Aliados do ex-presidente Jair Bolsonaro celebram a tentativa de pacificação entre a ex-primeira-dama Michelle Bolsonaro e o senador Flávio Bolsonaro (PL-RJ), após semanas de desentendimentos públicos que geraram tensão no clã político. A reaproximação foi confirmada por fontes próximas à família, que destacam a importância da unidade para o projeto político do grupo.
Desentendimentos públicos marcaram relação
Nos últimos meses, Michelle e Flávio protagonizaram divergências em relação à condução da herança política de Jair Bolsonaro, especialmente após o ex-presidente ficar inelegível. As rusgas vieram a público em redes sociais e declarações à imprensa, com críticas indiretas sobre a atuação de cada um nos bastidores. A situação preocupou aliados, que temiam que a divisão enfraquecesse a base conservadora.
Reunião selou a trégua
De acordo com assessores, uma reunião realizada na última terça-feira (21) na residência de um aliado em comum em Brasília selou a trégua. Participaram do encontro Michelle, Flávio e o próprio Jair Bolsonaro, que atuou como mediador. "Foi uma conversa franca e produtiva. Ambos reconheceram que o foco deve estar no fortalecimento do projeto político e não em questões pessoais", afirmou uma fonte que acompanhou as negociações.

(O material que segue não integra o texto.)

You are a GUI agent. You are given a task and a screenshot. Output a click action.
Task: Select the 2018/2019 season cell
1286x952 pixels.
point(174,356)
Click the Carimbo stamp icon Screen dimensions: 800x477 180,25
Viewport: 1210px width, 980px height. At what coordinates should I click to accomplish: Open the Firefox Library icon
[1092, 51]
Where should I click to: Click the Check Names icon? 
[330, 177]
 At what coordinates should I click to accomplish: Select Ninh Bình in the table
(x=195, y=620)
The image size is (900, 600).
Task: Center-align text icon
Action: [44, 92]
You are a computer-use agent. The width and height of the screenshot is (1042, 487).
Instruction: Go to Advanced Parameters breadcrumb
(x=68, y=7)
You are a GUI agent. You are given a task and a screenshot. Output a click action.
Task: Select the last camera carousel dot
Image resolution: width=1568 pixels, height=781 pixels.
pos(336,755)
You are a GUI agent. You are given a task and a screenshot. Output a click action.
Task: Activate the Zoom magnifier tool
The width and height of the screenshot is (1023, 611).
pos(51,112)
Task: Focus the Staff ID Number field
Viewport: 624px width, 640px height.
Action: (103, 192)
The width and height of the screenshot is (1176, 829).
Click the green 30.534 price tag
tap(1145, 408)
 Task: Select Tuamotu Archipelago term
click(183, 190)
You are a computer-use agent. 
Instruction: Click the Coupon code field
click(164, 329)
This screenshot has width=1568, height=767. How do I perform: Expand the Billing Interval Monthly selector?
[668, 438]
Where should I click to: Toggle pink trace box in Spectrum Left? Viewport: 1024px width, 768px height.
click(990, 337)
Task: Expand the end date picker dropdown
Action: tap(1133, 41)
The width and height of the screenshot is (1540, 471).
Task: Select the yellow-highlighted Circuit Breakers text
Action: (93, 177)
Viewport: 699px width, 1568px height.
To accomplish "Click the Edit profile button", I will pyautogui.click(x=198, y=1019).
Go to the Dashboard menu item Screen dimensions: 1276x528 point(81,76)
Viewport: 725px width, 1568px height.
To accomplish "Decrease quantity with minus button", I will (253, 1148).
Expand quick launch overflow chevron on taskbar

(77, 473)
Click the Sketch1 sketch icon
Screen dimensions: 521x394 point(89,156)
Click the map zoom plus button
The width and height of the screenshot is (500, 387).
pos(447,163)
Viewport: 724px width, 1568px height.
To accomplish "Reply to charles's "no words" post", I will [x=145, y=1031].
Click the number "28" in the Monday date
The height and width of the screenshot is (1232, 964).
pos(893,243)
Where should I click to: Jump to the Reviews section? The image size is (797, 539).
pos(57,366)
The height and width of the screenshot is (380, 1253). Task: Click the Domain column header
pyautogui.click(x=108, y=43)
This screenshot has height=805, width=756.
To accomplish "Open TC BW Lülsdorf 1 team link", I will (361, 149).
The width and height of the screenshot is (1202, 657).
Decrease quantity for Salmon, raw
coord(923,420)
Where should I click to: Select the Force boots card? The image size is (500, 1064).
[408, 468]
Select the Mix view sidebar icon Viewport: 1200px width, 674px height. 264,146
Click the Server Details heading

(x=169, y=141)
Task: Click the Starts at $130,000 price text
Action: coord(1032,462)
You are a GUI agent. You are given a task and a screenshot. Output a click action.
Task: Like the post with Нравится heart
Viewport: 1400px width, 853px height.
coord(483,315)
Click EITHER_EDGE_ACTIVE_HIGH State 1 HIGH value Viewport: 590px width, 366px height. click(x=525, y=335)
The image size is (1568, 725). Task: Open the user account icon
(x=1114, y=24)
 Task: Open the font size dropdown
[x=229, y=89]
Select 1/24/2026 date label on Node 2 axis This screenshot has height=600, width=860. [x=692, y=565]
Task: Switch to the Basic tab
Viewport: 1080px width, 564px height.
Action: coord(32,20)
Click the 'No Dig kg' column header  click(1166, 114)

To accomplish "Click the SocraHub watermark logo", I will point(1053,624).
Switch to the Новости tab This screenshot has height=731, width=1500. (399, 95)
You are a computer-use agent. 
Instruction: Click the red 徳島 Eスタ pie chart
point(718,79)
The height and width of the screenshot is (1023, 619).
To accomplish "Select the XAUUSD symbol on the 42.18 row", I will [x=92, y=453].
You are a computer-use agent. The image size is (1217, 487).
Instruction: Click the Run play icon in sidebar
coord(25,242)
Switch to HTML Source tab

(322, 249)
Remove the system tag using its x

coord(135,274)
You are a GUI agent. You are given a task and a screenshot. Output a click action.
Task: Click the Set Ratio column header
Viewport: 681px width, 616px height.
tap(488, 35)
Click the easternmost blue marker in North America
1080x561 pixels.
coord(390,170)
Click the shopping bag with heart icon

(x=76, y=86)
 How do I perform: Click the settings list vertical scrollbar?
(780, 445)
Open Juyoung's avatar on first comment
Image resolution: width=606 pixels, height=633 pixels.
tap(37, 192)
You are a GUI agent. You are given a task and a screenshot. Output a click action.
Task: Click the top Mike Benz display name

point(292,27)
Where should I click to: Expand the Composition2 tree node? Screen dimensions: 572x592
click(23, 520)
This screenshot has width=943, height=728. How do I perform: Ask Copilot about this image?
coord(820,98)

Impacto político e próximos passos
A pacificação é vista como estratégica para as eleições de 2026, onde o bolsonarismo busca manter influência mesmo sem a candidatura de Jair Bolsonaro. Michelle é cotada para disputar um cargo majoritário, enquanto Flávio articula sua reeleição ao Senado. "A unidade da família é fundamental para atrair votos e manter a base unida", avaliou o cientista político Antônio Costa, da Universidade de Brasília. A expectativa é que a trégua resulte em uma agenda conjunta de eventos e campanhas nos próximos meses.